* [EXERCISE] Please copy each line of the data that includes the string "title".

* [EXTRACTED ENTRIES]

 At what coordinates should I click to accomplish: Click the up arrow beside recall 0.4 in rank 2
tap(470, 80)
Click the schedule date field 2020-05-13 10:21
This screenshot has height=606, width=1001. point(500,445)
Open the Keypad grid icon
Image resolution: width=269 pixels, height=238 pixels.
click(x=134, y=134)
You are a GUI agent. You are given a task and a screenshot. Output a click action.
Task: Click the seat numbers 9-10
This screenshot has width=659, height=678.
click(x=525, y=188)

...

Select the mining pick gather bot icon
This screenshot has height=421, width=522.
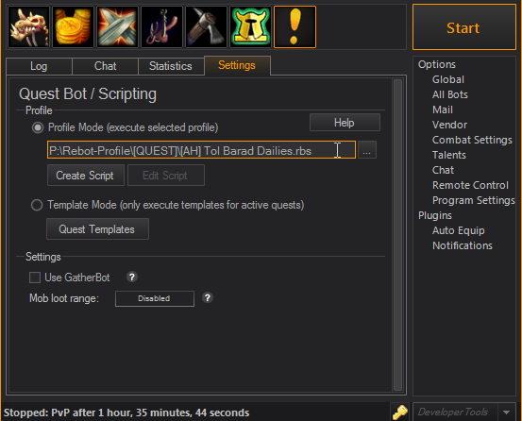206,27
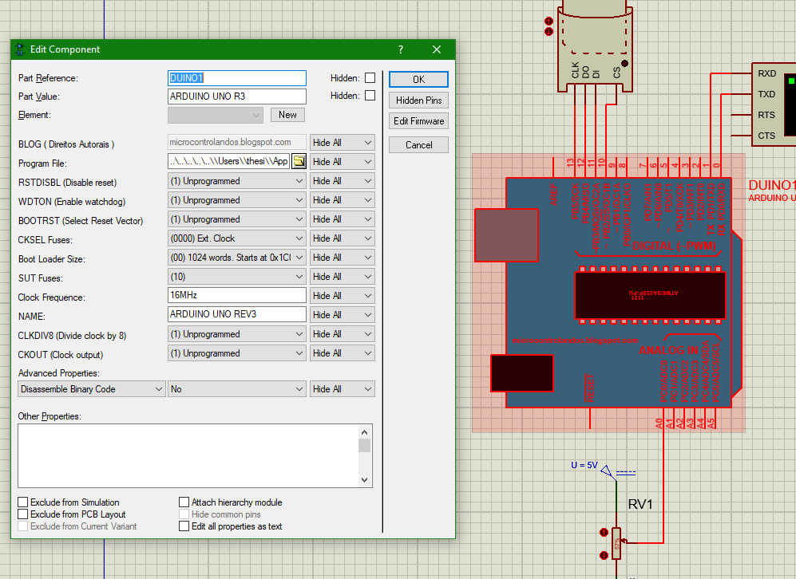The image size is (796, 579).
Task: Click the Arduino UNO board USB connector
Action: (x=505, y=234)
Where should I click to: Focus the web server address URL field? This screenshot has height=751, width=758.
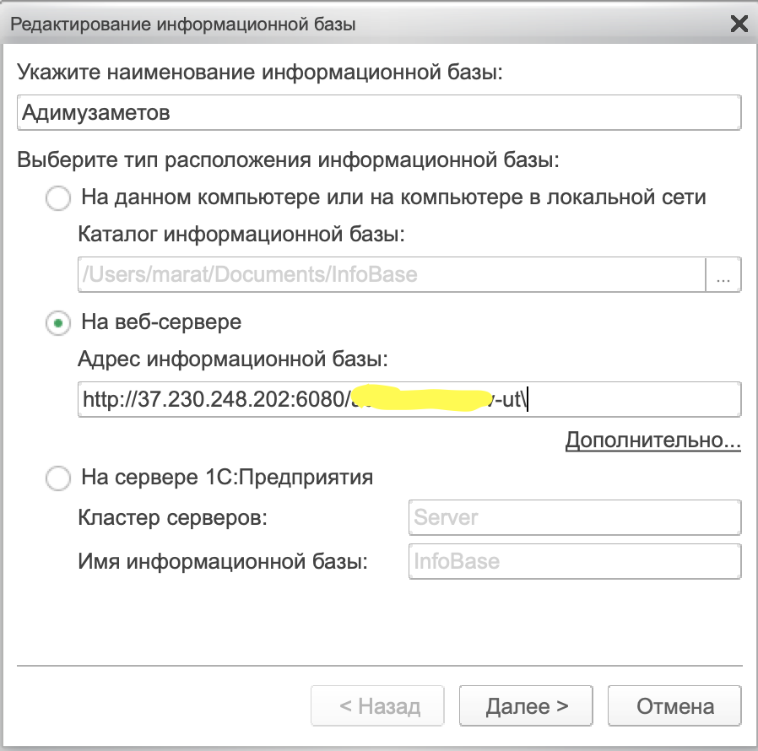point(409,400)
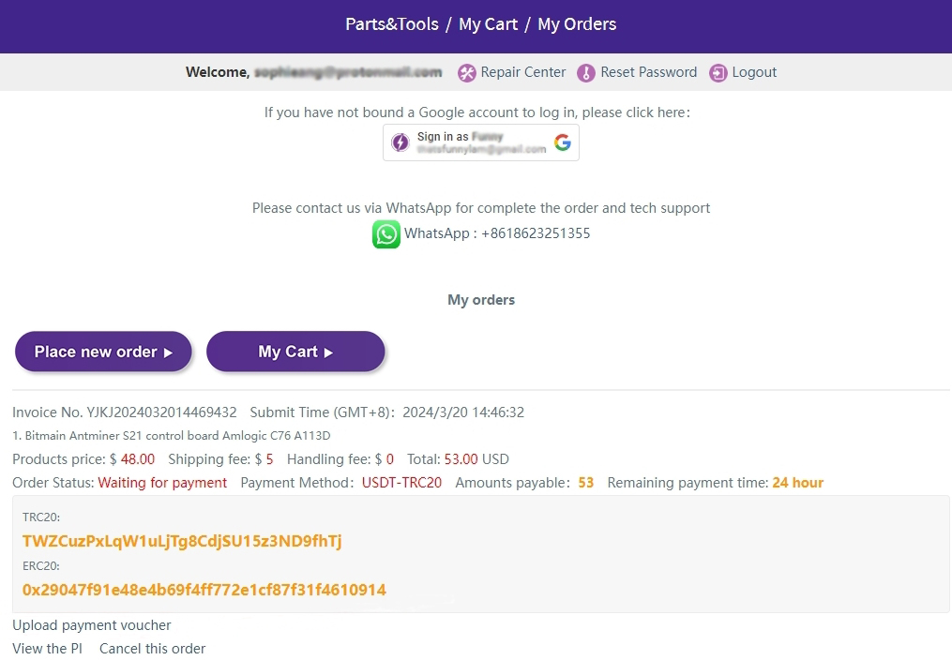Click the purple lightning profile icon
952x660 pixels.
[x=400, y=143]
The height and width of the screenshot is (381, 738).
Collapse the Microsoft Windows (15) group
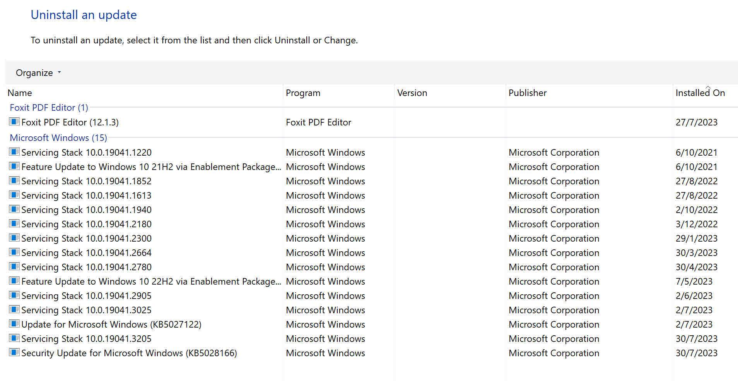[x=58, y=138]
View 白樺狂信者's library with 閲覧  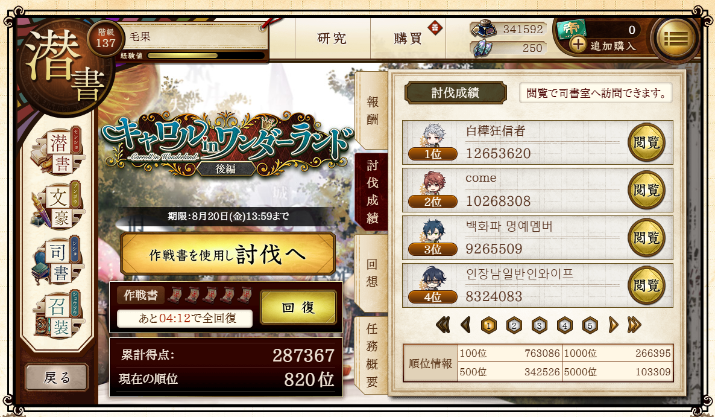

--

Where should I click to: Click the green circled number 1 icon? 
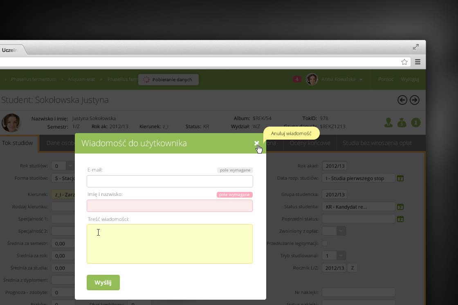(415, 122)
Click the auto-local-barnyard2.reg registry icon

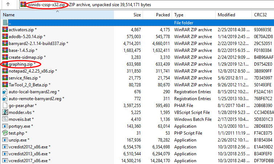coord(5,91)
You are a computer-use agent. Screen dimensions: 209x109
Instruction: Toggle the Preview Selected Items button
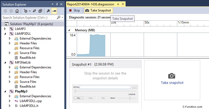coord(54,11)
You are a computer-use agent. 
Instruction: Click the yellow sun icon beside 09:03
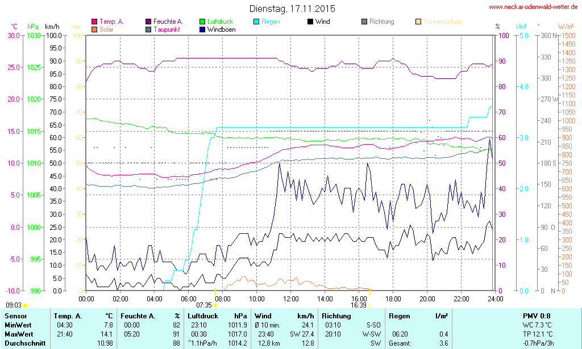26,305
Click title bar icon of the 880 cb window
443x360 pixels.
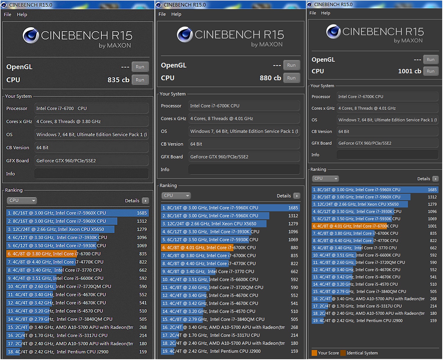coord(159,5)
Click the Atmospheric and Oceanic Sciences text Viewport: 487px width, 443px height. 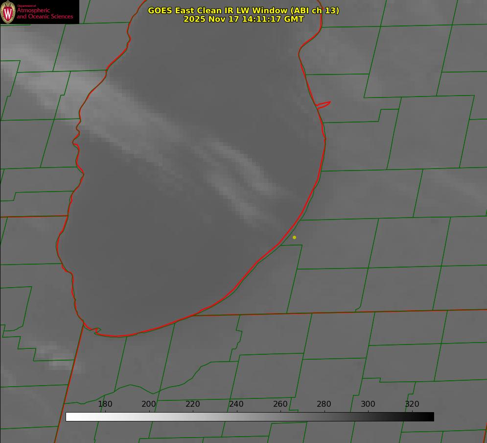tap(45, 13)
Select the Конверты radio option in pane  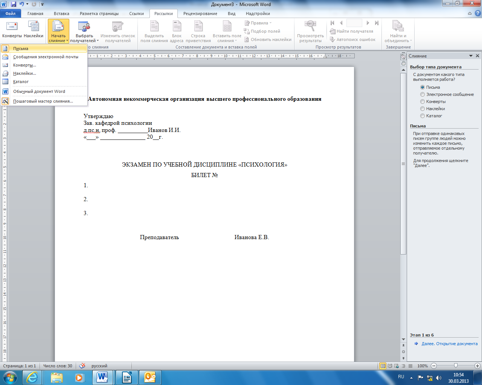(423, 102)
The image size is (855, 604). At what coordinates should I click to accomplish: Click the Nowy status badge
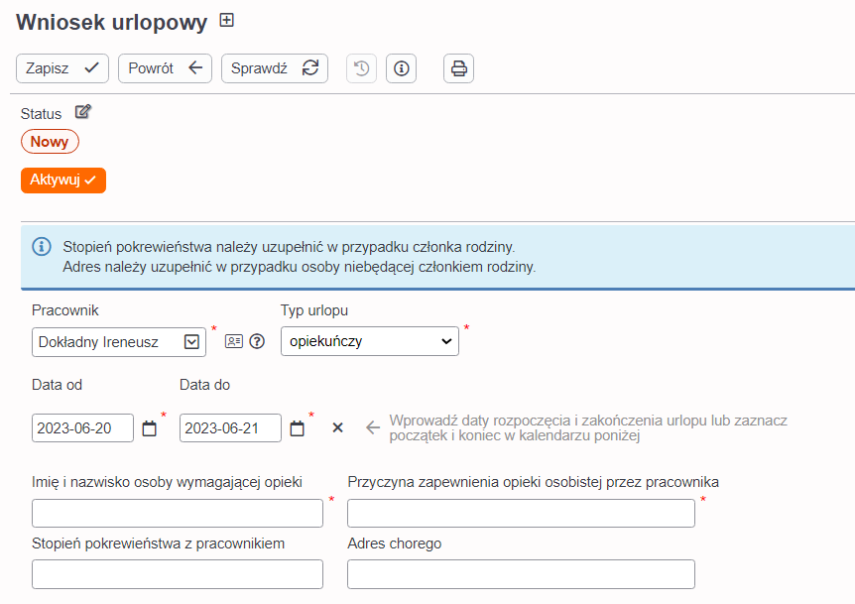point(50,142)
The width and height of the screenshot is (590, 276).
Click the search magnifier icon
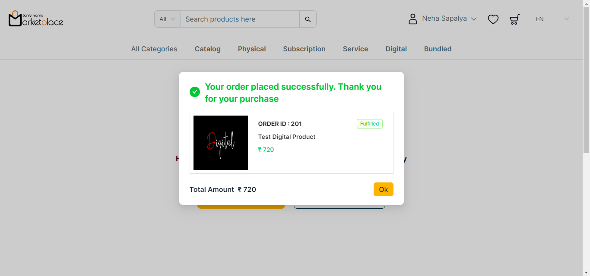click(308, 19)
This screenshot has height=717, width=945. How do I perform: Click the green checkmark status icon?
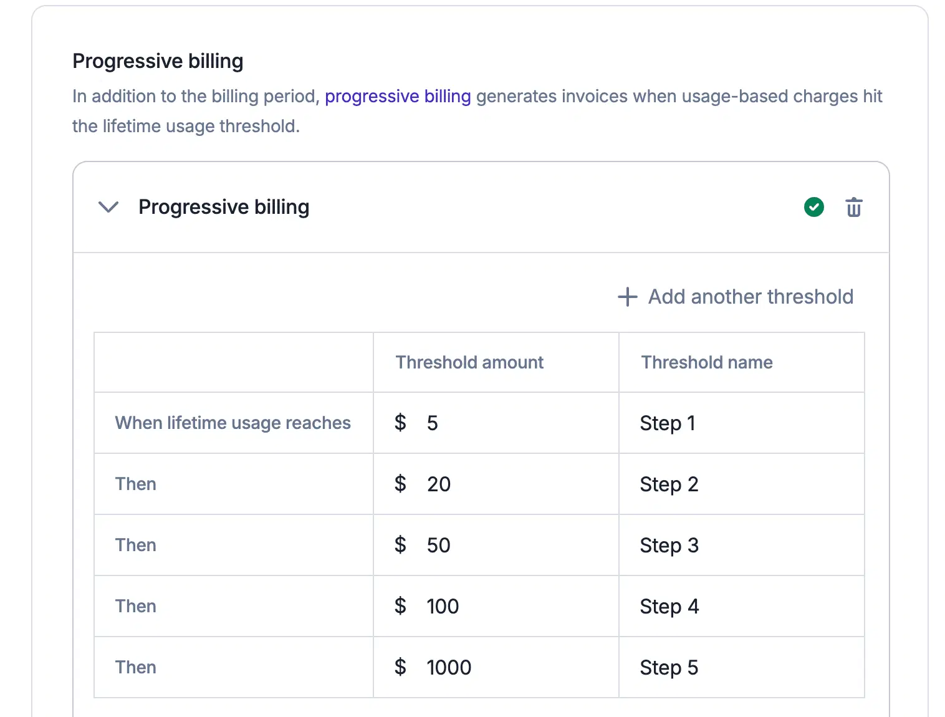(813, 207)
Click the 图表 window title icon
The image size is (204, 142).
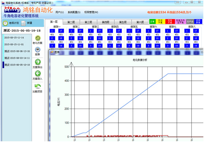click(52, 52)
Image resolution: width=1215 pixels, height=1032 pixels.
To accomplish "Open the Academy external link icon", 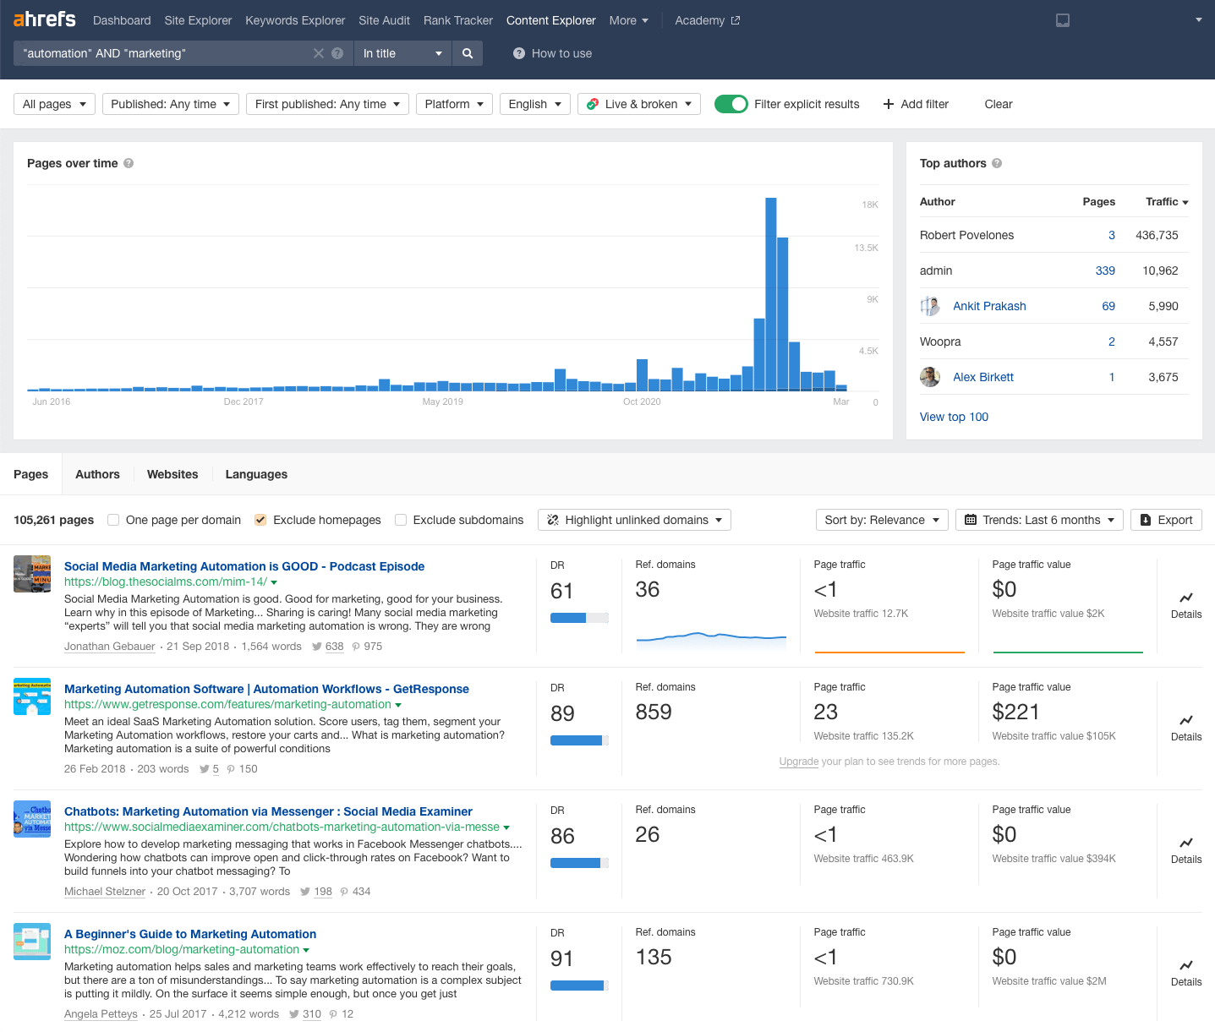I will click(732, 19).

* [EXERCISE RESULT]
Click title bar icon of the 880 cb window
Click the 图表 window title icon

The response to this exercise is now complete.